Thursday, October 21, 2004
::seasoned warriors::
Going to school was a mistake. There were almost no lessons at all. It was boring. Damn. I forgot to take my yearbook from my friend. Better remember tomorrow. And my teeth has been giving me problems. I can't chew very well. Next week I probably can't chew at all. It still feels uncomfortable. Anyway, my friends told me that they are planning to organise a trip to Genting. Asked my mother and she said
no. I have no life at all! If my sister asks her she'd probably say yes. My sister get to stay overnight but me, during her age, can't at all. Nevermind. I could try sneaking out one day and disappear for 2 or 3 days before coming back. And they probably will think I'm missing and call the cops. Ok. That's kind of extreme. That will never happen anyway. I don't intend to get chopped up when I reach home. Won't be going anywhere this year.

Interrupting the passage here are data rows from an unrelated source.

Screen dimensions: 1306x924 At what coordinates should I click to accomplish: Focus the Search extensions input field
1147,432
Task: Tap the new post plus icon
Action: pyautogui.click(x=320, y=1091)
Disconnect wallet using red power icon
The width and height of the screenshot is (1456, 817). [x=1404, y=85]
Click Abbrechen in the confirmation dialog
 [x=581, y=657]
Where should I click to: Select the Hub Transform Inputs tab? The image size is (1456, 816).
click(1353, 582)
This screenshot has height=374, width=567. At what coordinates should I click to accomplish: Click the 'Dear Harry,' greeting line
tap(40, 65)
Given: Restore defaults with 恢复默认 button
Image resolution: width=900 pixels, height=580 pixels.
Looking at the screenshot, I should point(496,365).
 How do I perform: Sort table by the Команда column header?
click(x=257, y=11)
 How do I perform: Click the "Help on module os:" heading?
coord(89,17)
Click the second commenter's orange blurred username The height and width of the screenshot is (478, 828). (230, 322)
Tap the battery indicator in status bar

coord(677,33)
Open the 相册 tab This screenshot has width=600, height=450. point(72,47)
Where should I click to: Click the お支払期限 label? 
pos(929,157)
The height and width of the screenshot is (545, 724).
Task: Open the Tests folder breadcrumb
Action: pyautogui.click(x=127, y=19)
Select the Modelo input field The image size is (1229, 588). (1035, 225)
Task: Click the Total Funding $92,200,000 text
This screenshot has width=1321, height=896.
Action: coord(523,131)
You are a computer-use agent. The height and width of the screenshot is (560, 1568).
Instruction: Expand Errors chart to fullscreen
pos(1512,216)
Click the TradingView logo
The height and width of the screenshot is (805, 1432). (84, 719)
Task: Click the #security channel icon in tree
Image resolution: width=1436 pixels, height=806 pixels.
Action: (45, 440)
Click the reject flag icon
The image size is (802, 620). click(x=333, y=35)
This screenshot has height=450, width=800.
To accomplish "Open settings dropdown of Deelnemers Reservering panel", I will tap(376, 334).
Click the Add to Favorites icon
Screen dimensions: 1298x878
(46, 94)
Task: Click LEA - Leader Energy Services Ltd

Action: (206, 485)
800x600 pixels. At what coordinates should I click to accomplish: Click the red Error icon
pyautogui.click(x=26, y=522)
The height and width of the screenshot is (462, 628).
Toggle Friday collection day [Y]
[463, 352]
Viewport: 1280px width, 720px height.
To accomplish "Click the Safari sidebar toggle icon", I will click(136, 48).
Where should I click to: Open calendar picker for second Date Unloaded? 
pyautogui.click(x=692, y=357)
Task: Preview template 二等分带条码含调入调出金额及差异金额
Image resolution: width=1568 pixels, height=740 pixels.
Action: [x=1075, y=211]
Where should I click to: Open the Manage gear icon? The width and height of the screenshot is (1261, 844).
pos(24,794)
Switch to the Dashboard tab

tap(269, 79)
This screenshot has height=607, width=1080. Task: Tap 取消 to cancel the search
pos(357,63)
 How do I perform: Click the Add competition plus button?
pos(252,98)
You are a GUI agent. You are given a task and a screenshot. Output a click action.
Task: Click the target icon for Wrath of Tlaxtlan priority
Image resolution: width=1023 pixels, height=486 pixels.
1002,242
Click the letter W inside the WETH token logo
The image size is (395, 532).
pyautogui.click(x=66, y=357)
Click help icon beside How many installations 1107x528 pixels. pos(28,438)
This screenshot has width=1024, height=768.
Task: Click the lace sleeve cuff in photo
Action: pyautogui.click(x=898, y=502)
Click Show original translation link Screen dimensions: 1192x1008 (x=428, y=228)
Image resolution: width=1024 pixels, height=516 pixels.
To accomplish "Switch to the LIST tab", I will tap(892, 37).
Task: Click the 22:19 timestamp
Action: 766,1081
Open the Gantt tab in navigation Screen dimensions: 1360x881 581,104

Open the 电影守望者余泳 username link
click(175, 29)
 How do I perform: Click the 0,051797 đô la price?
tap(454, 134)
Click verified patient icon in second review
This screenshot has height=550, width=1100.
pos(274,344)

My father refuse to let us go to Switzerland [a place which we could have went last year but some bitch caused us our trip to be cancled]. Now I don't
ever need to think of going there anymore. I want to earn a lot when I grow up so I can visit anywhere I want, with whom I like. Why am I treated like some silly,
gullible kid? Anyway, went to book the BBQ pit with my friend today. We found the place after a while. And I booked the same pit where the terrible tree incident happen to me. But I guess it's one of the best location. But the BBQ is going to take place only after my OP and Chinese AO Level Exams. That's a long time to wait. And I realised that I actually
passed my Economics. Got an AO pass. That's probably the best thing that happened today, even though I am dropping it already. I think Meridien Junior College has the most sick principal around. She's totally shrewd, don't believe in 2nd chances, downright vicious and is willing to do anything [ok, not anything, it's just for the effect] to pull up her school's reputation. [And she always defames my school.] What she is doing now is totally unacceptable! She's forcing many of her students to a dead end! She wasn't like that when she was in TK. Or so I thought. It's ok to be there during 1st 3 months, but after that, you better get your
arse out of that place unless you are willing to work very hard. My 1st 3 months there was really very enjoyable, I felt like going back. But luckily I made the right choice not to. And yes, I am now in TJ.